The politically sensitive trip — which Beijing had delayed throughout the first year of the pandemic — aims to explore how COVID-19 first jumped from animals to humans before killing millions worldwide since it first emerged in Wuhan in late 2019.
Photo: AP
Nguyen-Viet said in a video interview that it was a “difficult question and a difficult study,” and the world should not expect quick answers.
“It is very unlikely that [in] such a short mission, [we] would have a very advanced understanding or definite answers to the question,” he said. “I think that we need to be patient. We are in a process, and we need time and effort to understand it.”
Nguyen-Viet, coleader of the animal and human health program at the International Livestock Research Institute in Nairobi, also said that it would have been preferable for the team to have visited Wuhan earlier.
“Obviously, it is ideal to do the study at that time or right after,” he said.
More than a year has elapsed since the first infections with the then-unknown coronavirus emerged in Wuhan, and the WHO team is only expected to spend about two weeks in total on the ground.
Since arriving in Wuhan, the group has been to a number of key sites — including hospitals that treated early COVID-19 infections and the now-infamous Huanan Seafood Market where the first cluster of infections emerged.

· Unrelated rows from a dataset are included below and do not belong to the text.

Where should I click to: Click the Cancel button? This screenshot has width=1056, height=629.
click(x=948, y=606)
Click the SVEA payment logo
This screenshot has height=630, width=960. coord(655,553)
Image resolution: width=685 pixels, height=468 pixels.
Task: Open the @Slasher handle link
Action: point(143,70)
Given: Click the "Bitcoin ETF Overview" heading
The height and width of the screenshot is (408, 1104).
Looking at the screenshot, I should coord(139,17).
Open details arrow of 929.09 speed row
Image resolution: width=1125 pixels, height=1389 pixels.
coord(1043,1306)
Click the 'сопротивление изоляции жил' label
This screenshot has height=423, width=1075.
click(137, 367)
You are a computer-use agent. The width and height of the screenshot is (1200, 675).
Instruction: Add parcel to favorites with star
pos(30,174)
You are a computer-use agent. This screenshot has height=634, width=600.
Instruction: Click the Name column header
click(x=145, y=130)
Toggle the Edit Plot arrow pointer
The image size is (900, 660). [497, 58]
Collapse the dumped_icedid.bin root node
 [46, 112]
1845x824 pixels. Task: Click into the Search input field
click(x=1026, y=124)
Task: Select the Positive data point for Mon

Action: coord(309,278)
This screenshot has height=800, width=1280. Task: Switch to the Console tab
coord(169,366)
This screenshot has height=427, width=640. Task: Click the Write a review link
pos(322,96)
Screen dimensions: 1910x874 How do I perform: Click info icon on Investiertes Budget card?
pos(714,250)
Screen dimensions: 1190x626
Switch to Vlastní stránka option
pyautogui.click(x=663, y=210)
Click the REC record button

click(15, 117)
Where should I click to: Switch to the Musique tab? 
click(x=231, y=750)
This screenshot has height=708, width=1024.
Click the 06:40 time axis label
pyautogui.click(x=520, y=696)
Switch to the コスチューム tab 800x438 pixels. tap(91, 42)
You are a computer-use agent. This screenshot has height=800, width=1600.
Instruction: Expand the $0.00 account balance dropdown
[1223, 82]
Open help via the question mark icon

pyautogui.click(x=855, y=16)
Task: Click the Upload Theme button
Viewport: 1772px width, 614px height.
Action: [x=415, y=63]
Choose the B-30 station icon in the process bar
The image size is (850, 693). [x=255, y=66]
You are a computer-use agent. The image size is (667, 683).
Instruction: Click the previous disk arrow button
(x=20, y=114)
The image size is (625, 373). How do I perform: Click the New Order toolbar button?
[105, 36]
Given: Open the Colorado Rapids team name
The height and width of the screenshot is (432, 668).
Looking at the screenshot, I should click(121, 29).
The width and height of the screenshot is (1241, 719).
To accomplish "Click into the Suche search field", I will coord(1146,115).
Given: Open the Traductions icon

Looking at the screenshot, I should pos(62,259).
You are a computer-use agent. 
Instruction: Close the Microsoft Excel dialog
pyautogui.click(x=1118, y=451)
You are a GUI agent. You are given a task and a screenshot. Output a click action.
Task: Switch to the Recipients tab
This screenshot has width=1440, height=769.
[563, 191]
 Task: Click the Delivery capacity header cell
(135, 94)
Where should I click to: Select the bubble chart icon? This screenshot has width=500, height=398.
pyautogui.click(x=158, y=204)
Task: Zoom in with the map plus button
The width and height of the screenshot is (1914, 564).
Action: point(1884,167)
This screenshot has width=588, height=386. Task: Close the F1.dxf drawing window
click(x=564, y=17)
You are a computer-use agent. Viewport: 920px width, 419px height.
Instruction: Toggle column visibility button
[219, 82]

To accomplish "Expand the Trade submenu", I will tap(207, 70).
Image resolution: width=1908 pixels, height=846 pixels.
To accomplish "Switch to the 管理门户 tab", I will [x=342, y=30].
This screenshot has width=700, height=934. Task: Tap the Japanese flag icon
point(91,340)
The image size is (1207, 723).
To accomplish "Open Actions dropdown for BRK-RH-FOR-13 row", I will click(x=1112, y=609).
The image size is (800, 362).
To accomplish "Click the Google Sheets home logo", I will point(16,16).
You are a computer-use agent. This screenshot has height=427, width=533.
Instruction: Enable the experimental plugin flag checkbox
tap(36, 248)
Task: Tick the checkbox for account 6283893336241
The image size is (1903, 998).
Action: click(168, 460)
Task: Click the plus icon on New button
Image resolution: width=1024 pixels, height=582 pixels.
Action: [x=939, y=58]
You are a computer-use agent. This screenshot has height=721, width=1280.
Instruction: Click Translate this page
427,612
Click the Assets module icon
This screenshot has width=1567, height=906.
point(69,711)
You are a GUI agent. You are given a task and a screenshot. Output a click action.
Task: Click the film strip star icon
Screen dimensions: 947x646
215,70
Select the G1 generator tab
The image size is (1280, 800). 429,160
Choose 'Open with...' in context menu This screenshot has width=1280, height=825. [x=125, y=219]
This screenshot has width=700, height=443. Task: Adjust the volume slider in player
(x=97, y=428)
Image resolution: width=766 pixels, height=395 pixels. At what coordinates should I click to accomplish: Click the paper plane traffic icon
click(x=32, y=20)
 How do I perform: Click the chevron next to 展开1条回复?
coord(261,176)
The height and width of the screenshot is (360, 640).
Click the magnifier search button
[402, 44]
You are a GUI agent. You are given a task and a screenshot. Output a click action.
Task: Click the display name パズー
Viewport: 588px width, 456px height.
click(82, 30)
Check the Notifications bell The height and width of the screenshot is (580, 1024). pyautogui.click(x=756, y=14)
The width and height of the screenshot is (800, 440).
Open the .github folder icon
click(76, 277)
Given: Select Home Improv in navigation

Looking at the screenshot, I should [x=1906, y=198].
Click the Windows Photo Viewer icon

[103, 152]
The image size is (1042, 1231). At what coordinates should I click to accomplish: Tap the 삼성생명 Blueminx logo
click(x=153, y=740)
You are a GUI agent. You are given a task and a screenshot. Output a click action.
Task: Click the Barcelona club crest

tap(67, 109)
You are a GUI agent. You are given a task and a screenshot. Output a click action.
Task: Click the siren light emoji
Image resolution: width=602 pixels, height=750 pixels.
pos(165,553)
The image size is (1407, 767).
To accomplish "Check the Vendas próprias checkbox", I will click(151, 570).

“We learned about the background, different cases at the market, so it helped me to construct the story and understand better the context of that market,” Nguyen-Viet said.
On Wednesday, the group visited the Wuhan Institute of Virology — another much-watched spot since its high-security laboratory has been linked with a number of conspiracy theories about the origin of the virus. There was speculation early in the pandemic that it could have leaked from the institute, although there is no evidence to back up that theory.
Nguyen-Viet, an animal health specialist, said that the team has already held meetings with institute deputy director Shi Zhengli (石正麗), a key figure dubbed “China’s bat woman” for her extensive research into bat coronaviruses.
However, he said that the team would not visit the remote caves in southwestern Yunnan Province, where the closest relative to the virus — called RaTG13 — was, according to Shi, found in bat droppings in 2013.
Scientists think that COVID-19 originated in bats and was likely transmitted to people via another mammal.
Bats have been a key topic of discussions during the WHO trip, Nguyen-Viet said.
Beijing is keen to shift focus from the early days of the pandemic to its recovery, and the WHO team spent several hours touring a propaganda exhibition celebrating China’s success against the virus.
However, Nguyen-Viet — who said that the team felt the global political pressure — tried to downplay expectations of any quick results.
“It’s an ongoing process,” he said. “We focus on our work and we will see what comes out from this mission.”